Task
Retype the passage of the senior housing earnings text below, everything from "Senior Living Communities" down to "better financial position.", word for word.

Text block
Start of Block

As we are coming to the end of the third quarter earnings season, we apologize for sounding a bit like a broken record, but the fact of the matter is that the industry continues to claw its way out of the COVID pandemic pit. While it is taking longer than anyone wants, and longer than most people had expected, census and cash flow are increasing. The lack of new developments certainly has not hurt.

Take National Health Investors as an example. Would CEO Eric Mendelsohn like to see more progress with his tenants? Sure, but the third quarter saw some of their providers post great increases in occupancy. Bickford’s same community results for 38 communities saw a 240-basis point increase in census from June to September, with 110 basis points of that coming in September alone. That put September’s occupancy at 84.8%.

Senior Living Communities (SLC) posted a nice increase in September, jumping by 50 basis points to 82.1%, although that remains lower than it was six months ago. And NHI’s small SHOP portfolio of just 15 communities posted a significant increase in census in the third quarter, rising by 560 basis points to 81.2%. The increase in September alone was 260 basis points, which is unheard of for a single month. 

Other good news was that year-over-year trailing 12-month EBITDARM coverage has been increasing across the board. The REIT’s 89 senior housing communities went from 1.14x to 1.33x, with some of that gain maybe coming from a few properties being sold. But Bickford’s 38 communities went from 1.00x to 1.45x, SLC from 1.25x to 1.31x, and the skilled nursing portfolio of 68 properties from 2.47x to 2.62x. Those are nice increases and put NHI in a better financial position.

NHI is in discussions with Discovery Senior Living to modify its existing lease on a portfolio of six properties plus two single property leases. During the third quarter, the REIT sold one community with 29 units for net proceeds of $2.923 million, or $100,800 per unit, and started the fourth quarter with the sale of three assisted living communities in Florida with 90 units for about $7.0 million, or $77,800 per unit. The price included approximately $5.4 million in cash plus $1.6 million of seller financing.

End of Block

Data excerpts
Start of Block

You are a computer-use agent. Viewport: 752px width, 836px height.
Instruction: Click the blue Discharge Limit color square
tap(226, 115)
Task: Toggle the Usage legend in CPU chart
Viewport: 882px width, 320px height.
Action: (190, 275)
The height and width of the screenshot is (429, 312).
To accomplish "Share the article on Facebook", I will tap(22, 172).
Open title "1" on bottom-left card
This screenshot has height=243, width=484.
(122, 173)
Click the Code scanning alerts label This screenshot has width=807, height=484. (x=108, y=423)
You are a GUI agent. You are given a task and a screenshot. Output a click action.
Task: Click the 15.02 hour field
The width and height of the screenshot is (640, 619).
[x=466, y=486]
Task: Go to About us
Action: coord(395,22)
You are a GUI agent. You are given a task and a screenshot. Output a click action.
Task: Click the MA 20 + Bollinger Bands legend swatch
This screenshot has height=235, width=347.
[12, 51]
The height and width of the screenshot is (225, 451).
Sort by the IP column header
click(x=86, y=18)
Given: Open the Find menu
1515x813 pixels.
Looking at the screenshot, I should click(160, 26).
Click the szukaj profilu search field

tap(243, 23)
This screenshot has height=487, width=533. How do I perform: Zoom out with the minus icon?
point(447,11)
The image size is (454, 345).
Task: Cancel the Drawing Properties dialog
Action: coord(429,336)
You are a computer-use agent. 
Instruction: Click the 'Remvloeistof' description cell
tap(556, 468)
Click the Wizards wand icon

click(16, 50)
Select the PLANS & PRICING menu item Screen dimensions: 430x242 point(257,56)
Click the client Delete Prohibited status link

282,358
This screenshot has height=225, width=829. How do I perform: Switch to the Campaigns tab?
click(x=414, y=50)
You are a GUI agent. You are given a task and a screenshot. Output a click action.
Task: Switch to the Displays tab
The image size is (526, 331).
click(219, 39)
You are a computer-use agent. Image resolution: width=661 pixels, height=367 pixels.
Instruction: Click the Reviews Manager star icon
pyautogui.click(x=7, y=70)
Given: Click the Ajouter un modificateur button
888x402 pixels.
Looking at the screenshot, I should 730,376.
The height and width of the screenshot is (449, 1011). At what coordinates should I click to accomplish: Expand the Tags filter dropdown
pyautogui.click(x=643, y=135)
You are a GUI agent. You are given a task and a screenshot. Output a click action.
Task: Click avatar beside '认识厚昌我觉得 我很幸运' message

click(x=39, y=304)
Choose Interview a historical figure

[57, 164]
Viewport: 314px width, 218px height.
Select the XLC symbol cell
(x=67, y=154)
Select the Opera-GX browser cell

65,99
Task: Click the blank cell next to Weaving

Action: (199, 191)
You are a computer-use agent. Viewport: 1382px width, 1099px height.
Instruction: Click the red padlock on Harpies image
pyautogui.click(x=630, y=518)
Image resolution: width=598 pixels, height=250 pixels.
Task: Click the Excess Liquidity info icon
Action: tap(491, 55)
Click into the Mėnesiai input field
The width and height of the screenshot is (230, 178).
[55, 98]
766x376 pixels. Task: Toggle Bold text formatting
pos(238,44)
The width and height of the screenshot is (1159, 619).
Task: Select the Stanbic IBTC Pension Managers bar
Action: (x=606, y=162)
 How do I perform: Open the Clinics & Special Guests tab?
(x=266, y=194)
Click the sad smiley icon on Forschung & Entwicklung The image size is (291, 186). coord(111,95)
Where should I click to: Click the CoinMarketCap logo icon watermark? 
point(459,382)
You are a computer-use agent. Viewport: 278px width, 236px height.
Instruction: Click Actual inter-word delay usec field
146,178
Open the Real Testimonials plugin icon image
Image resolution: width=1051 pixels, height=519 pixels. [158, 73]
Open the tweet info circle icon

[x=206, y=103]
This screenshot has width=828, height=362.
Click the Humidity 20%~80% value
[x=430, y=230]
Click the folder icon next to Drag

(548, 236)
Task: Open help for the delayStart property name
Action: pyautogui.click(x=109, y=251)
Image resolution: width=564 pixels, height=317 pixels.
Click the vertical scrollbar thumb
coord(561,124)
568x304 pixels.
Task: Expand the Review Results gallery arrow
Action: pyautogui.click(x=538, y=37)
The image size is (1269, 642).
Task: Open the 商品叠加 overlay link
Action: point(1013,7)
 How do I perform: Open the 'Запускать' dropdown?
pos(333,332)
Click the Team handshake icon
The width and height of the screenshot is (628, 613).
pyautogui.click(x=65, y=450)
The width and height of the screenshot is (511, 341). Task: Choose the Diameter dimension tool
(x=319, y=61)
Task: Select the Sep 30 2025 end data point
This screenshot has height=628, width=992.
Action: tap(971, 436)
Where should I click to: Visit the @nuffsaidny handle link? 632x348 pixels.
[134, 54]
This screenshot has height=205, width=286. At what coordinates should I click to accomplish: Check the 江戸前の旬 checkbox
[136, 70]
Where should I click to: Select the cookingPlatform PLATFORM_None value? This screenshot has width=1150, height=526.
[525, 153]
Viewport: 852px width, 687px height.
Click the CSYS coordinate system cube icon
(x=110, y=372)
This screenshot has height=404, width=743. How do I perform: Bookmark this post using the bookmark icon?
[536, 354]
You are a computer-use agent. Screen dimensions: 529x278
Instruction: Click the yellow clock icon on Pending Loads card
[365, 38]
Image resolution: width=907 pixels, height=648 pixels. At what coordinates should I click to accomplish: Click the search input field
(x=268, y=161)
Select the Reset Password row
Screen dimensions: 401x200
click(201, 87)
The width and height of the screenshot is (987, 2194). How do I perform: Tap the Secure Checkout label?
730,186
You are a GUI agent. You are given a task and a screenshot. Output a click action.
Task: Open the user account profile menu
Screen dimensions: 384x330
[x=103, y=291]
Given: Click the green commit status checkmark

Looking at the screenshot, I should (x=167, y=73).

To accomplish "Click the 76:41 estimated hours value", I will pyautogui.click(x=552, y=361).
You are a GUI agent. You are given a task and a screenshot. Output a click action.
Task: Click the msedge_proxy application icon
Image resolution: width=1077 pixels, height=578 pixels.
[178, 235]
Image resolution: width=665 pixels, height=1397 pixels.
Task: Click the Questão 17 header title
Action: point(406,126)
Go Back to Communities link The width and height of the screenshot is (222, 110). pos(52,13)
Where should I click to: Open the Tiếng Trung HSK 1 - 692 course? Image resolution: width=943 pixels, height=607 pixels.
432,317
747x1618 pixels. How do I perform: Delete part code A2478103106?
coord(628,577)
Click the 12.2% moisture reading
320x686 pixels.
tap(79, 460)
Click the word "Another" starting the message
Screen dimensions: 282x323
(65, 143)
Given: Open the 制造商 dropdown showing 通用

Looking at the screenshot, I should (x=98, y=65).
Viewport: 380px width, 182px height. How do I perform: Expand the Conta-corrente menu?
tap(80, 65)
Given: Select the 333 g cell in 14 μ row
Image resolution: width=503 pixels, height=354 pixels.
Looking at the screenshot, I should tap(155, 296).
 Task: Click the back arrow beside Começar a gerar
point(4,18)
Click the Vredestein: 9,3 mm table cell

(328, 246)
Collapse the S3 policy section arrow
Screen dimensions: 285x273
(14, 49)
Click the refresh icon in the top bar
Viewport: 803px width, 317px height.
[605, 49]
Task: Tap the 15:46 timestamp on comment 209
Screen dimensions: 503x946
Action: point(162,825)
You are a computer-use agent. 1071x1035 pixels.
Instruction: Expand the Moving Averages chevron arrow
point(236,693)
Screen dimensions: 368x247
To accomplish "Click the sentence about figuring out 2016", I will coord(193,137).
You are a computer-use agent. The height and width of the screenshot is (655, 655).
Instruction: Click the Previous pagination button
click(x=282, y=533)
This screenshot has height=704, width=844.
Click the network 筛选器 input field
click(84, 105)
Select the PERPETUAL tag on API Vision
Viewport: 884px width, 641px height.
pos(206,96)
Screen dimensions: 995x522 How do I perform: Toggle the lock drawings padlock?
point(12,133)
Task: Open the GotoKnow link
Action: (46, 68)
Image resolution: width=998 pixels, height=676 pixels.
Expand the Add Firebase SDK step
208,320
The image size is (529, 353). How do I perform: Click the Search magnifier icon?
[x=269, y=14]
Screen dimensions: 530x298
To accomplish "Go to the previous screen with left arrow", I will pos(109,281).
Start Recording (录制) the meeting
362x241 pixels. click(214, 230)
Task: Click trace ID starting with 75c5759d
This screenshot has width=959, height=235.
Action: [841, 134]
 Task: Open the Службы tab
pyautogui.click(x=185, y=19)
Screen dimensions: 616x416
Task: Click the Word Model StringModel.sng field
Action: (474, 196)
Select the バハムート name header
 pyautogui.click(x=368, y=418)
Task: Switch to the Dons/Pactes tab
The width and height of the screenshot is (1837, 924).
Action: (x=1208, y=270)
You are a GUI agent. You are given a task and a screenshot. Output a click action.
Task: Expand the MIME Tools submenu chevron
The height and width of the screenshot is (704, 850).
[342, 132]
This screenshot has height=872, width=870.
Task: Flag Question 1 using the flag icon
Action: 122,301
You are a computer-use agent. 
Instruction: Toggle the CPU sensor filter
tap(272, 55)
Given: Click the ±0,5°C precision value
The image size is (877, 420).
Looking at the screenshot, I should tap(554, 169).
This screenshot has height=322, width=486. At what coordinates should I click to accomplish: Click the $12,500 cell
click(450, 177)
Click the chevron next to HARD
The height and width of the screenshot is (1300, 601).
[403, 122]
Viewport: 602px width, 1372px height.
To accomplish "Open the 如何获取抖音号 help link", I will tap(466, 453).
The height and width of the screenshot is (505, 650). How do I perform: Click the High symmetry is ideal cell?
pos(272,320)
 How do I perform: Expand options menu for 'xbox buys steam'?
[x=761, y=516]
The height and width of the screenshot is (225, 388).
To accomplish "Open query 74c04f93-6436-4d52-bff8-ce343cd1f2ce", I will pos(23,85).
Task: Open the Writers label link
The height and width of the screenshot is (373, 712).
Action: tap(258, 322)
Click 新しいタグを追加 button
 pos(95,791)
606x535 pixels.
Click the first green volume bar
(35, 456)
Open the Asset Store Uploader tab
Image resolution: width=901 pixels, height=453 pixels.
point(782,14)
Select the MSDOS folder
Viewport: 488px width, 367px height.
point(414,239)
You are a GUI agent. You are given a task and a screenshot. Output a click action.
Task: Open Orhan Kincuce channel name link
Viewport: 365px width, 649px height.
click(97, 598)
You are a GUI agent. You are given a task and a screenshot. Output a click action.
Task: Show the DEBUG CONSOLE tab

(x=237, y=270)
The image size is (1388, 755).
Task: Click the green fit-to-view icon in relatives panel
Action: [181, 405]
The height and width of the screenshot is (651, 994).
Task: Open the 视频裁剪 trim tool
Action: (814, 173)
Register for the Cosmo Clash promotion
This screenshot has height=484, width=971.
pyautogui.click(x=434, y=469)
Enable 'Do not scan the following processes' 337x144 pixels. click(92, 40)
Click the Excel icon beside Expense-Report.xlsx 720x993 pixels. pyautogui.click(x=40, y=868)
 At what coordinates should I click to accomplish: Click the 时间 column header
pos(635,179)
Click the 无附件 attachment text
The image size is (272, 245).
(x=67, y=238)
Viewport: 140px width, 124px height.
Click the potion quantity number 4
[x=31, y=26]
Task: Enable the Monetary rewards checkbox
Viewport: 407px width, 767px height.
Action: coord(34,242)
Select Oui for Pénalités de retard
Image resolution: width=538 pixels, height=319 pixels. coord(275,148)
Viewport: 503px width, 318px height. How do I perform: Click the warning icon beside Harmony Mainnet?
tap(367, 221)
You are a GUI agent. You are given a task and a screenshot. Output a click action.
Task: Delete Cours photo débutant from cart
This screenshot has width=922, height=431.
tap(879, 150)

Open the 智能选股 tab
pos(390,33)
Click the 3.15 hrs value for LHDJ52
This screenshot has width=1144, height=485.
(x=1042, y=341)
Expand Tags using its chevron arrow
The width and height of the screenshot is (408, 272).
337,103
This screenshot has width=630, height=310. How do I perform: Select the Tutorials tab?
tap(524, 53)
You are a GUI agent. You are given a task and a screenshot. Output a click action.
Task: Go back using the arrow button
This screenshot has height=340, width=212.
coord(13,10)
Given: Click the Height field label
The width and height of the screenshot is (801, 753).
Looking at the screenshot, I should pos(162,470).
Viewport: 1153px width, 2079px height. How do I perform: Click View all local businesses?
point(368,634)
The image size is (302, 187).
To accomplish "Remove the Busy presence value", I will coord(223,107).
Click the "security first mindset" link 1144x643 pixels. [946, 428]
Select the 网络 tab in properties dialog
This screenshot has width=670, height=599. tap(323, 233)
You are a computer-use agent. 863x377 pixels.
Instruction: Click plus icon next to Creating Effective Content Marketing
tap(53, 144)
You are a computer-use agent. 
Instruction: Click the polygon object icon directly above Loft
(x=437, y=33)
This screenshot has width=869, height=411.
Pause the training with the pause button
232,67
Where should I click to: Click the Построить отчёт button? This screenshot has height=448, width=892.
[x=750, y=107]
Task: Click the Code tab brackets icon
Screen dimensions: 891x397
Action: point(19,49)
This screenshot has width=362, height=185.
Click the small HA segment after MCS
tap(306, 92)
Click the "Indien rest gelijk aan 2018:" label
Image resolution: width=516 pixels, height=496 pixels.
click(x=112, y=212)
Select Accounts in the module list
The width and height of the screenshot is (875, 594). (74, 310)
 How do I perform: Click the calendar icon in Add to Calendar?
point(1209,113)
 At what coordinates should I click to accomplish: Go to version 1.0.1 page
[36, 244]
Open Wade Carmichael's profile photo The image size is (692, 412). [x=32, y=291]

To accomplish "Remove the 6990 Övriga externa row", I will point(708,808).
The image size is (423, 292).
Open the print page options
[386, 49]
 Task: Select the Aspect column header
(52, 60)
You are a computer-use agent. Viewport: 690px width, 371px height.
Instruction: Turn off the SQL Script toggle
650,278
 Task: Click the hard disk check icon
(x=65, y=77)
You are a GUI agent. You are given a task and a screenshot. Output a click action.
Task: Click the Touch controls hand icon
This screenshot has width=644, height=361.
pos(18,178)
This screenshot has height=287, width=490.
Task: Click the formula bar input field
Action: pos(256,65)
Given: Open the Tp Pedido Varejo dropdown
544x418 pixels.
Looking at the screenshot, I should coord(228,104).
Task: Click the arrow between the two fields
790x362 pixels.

End of Block

Your response
Senior Living Communities (SLC) posted a nice increase in September, jumping by 50 basis points to 82.1%, although that remains lower than it was six months ago. And NHI’s small SHOP portfolio of just 15 communities posted a significant increase in census in the third quarter, rising by 560 basis points to 81.2%. The increase in September alone was 260 basis points, which is unheard of for a single month. 

Other good news was that year-over-year trailing 12-month EBITDARM coverage has been increasing across the board. The REIT’s 89 senior housing communities went from 1.14x to 1.33x, with some of that gain maybe coming from a few properties being sold. But Bickford’s 38 communities went from 1.00x to 1.45x, SLC from 1.25x to 1.31x, and the skilled nursing portfolio of 68 properties from 2.47x to 2.62x. Those are nice increases and put NHI in a better financial position.